Y una costumbre que cambió su relación con la báscula: pesarse todos los días. “Antes lo odiaba. Ahora es una herramienta brutal: me recuerda mi misión y me da pistas de lo que hice bien o mal”.
¿Y el cardio?
Aunque sigue saliendo en bici cuatro o cinco veces por semana, admite que el aeróbico tiene truco:
“Si tuviera que sacrificar algo, sería el aeróbico. La bici no siempre afina, muchas veces abre más el apetito y terminas comiendo de más”.

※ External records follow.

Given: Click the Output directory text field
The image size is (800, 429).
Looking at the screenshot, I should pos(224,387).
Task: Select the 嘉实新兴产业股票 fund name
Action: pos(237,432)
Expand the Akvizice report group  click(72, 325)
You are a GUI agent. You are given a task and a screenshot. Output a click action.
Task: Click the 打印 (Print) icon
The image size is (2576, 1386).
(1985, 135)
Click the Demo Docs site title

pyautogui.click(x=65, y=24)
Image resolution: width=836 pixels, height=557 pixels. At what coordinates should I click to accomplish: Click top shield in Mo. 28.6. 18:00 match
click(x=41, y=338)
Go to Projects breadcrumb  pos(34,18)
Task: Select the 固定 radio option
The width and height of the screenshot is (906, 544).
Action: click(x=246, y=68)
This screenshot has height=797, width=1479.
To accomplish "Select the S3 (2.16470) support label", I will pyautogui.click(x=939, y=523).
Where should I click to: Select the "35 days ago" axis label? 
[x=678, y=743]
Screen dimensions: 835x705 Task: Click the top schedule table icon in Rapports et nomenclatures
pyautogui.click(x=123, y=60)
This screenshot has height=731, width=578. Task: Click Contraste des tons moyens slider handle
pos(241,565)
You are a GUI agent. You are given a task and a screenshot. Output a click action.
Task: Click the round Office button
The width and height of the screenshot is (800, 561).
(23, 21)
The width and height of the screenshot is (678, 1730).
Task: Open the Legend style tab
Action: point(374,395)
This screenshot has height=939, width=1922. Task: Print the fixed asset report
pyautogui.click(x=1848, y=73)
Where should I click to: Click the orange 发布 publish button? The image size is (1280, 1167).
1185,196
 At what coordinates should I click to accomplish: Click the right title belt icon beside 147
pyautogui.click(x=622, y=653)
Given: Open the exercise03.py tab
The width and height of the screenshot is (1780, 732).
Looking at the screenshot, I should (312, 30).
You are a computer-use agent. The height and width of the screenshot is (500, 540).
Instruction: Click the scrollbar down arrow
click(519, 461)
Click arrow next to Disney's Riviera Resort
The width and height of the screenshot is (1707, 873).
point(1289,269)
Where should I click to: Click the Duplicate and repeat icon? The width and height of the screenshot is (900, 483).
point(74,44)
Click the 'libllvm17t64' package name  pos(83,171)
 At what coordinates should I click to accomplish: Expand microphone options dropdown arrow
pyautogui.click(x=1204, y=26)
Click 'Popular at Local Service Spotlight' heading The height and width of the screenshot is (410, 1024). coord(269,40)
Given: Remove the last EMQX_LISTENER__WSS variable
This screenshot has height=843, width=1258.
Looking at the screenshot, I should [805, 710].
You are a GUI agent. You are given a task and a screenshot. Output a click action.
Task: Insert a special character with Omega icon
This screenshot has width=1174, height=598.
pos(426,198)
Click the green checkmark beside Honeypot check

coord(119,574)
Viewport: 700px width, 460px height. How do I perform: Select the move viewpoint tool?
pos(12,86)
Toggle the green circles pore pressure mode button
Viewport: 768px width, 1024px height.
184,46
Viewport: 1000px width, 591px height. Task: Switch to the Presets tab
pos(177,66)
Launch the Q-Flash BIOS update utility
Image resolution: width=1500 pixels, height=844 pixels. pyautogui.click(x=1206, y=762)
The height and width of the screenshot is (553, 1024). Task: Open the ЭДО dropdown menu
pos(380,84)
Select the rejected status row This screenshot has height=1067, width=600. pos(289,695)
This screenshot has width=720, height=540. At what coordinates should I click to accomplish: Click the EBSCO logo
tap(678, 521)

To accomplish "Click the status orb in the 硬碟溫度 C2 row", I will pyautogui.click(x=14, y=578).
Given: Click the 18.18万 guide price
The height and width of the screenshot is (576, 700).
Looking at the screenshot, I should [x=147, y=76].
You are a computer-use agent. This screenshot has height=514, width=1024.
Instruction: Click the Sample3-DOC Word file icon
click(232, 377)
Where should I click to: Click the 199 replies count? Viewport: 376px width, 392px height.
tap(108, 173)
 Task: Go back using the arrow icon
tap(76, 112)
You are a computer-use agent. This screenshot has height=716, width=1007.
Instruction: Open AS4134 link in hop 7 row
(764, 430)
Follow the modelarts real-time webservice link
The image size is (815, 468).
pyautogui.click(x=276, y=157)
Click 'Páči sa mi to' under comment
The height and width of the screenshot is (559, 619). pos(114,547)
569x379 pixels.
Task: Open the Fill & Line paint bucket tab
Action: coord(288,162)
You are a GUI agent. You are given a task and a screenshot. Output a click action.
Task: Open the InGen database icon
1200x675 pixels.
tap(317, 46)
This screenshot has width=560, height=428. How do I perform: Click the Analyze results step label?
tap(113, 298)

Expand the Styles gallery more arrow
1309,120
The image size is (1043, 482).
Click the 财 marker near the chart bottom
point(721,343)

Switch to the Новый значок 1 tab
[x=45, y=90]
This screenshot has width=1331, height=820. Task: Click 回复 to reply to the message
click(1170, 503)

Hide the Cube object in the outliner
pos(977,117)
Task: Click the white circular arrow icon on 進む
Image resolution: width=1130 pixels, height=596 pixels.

Su regla es sencilla: la comida debe dar energía, no quitártela. “Si después de comer solo quieres tirarte en el sofá, algo no estás haciendo bien”.
Un nuevo capítulo
Hoy, con un peso estable en los 70 largos, Fred dice sentirse en uno de los mejores momentos de su vida. No habla solo de lo físico. Lo que más valora es la claridad mental y la fuerza emocional que ha ganado en el camino. Su meta ahora es seguir compartiendo lo aprendido: demostrar que las transformaciones más profundas no empiezan en el plato, sino en la cabeza.